Last week was unusual. On Tuesday I started to write but the backlog of ideas didn't click for me. I just didn't want to write about them. In fact, I didn't want to write about anything. For the first time in a very long time, I felt uninspired to write. I wasn't entirely sure why. Maybe I outdid myself. My post on Leadership and Values is hard to beat. I don't mean in terms of traffic and readers, but the personal attachment and love of the story crafted. Through last week I looked inward so I may identify the benefit I get from writing and also look at how I go from an idea to a post. It helped reestablish my motivation and the baseline, and encouraged me to keep on writing.
My current technique is pretty simple. I start with an idea on Tuesday and go no further than a good outline. That simmers until the next day where I review the outline and begin writing "stubs". Each outline transforms into a sentence that explains what I want to say, and another sentence that explains why it's important. Each morning after that I review, add and edit until I finally have a good understanding of what I'm trying to say. Usually this takes until Thursday or Friday. I realized that to understand myself and my "own" ideas, I need a minimum of 3 days.
I use this structure purely for the benefits it gives me in understanding an idea and how to present an idea. Whether it creates a better post is a secondary consequence and not an achievement. Working through the week and reviewing, re-reading, and editing helps clarify my ideas. It also teases out the hidden, passive ideas that sit in the back of my mind. Sometimes it also helps me understand that the idea isn't any good.

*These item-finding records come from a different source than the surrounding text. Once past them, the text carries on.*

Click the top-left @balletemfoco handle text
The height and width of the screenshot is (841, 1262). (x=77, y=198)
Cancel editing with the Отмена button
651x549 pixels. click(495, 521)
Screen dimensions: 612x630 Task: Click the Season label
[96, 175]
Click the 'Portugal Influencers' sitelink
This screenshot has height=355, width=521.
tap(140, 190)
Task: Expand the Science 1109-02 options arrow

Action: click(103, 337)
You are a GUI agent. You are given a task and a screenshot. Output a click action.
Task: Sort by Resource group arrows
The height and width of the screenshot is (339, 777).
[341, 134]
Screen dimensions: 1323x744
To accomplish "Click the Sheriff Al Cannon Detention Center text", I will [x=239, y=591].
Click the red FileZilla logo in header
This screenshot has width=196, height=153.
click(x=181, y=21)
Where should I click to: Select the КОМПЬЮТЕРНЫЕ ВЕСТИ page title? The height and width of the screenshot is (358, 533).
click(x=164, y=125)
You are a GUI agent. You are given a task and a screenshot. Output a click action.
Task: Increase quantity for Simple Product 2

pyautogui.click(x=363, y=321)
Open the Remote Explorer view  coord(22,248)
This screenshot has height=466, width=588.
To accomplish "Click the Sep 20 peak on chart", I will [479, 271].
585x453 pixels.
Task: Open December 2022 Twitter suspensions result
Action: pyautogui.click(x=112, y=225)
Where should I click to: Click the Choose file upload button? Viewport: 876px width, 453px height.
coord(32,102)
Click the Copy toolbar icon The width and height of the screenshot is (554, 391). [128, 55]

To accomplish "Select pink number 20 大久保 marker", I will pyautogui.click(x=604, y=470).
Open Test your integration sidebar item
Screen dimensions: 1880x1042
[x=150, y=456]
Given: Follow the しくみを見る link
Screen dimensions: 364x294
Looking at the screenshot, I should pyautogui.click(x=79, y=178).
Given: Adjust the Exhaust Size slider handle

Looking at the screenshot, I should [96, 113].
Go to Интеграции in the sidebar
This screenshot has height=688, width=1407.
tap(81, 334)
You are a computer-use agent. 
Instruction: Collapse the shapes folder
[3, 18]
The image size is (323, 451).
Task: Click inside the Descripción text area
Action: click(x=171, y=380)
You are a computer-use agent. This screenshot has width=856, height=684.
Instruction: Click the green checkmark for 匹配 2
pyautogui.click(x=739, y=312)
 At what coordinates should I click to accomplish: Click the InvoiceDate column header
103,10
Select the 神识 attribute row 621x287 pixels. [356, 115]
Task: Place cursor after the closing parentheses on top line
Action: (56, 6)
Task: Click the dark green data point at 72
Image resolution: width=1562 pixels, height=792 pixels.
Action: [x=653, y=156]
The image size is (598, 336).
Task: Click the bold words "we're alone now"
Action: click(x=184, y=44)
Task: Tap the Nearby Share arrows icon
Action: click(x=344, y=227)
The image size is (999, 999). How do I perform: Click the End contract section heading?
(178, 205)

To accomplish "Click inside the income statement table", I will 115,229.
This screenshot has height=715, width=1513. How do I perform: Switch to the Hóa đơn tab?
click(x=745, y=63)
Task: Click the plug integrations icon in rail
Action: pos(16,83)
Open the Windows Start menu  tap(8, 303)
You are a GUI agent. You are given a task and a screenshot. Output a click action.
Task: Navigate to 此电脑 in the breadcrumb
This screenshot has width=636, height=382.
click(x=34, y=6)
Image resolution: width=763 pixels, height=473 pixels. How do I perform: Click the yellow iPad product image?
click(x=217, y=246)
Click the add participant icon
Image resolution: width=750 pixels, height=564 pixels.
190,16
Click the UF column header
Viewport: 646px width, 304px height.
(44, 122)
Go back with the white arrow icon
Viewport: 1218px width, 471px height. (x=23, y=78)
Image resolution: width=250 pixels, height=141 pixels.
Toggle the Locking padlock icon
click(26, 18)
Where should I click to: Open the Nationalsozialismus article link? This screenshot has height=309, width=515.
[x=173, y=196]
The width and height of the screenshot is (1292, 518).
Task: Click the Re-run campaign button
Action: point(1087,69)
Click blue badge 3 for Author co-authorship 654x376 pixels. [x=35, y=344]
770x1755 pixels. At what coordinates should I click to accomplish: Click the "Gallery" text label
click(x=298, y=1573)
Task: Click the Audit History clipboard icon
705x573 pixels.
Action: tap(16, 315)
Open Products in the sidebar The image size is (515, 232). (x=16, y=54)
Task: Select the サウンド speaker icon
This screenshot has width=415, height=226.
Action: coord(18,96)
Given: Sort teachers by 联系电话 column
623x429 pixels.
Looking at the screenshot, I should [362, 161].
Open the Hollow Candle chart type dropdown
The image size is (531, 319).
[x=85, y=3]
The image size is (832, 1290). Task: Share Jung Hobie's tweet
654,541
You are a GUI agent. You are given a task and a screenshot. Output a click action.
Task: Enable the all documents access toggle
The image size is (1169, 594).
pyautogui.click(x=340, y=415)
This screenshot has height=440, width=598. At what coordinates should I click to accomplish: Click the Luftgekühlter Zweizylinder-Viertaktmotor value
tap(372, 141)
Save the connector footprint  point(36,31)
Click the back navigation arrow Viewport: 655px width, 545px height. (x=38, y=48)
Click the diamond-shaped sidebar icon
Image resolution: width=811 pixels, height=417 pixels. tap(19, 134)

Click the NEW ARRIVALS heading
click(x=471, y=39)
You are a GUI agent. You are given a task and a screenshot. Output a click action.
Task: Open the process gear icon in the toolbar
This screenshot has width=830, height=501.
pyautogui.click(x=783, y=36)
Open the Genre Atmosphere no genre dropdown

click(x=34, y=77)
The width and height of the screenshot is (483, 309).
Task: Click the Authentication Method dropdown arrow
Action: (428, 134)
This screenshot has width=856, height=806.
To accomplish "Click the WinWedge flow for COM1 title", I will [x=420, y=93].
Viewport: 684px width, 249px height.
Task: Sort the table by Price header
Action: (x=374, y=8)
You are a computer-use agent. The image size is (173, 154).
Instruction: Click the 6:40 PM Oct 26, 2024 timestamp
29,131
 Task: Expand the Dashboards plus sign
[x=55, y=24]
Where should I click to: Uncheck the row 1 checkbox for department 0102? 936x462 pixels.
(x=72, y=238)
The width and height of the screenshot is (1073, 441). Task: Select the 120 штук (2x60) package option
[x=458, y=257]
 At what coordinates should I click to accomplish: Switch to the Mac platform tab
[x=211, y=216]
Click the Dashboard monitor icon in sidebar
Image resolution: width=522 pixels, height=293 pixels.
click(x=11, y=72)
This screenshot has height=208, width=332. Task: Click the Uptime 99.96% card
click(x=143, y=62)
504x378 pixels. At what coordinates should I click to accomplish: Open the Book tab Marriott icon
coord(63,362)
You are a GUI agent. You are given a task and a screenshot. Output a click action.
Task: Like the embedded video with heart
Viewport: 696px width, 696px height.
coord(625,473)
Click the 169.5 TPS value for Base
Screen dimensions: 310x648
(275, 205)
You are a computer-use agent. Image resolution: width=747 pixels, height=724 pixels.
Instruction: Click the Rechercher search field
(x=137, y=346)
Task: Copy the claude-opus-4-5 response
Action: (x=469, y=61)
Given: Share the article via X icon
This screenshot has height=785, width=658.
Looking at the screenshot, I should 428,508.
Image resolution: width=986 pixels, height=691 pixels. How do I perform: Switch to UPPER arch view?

The final step is purely about presentation and sharing the idea. Through the weekend I read the post aloud as if I were presenting in front of a crowd. This puts the focus on what matters: the idea. I must clarify and simplify it as much as possible. Reading aloud gives an opportunity to recognize and remove superfluous words and awkward pauses. It also helps focus on the story being crafted.
The best companion to an idea is a true, genuine, and relevant story. This is, and always has been a challenge for me. If I cannot construct a story is the idea bad or am I still too unskilled? I always wonder whether am I capable of being a steward of great ideas.
As I try to find my voice, my way and my unique ability I've found that writing is my primary tool for discovery. Oddly, English and Literature were always my least favorite subjects. I never attended any further courses, and spent energy to avoid them. Now that I've read Strunk & White a few times, I feel I'm an even worse writer than before. The penalty of learning is the awareness of ineptitude. I may be more aware of my short-comings but now able to overcome them, if necessary. This has led me to wonder whether I need to be a good writer at all.
While writing may be the tool I use, I realized I don't need to be a good writer to succeed. I want to be a good story teller. I write not to find my voice. I write so that my voice may find me, and help me explore ideas and thoughts, original or not. My voice has always been there, stifled because I never deliberately practiced.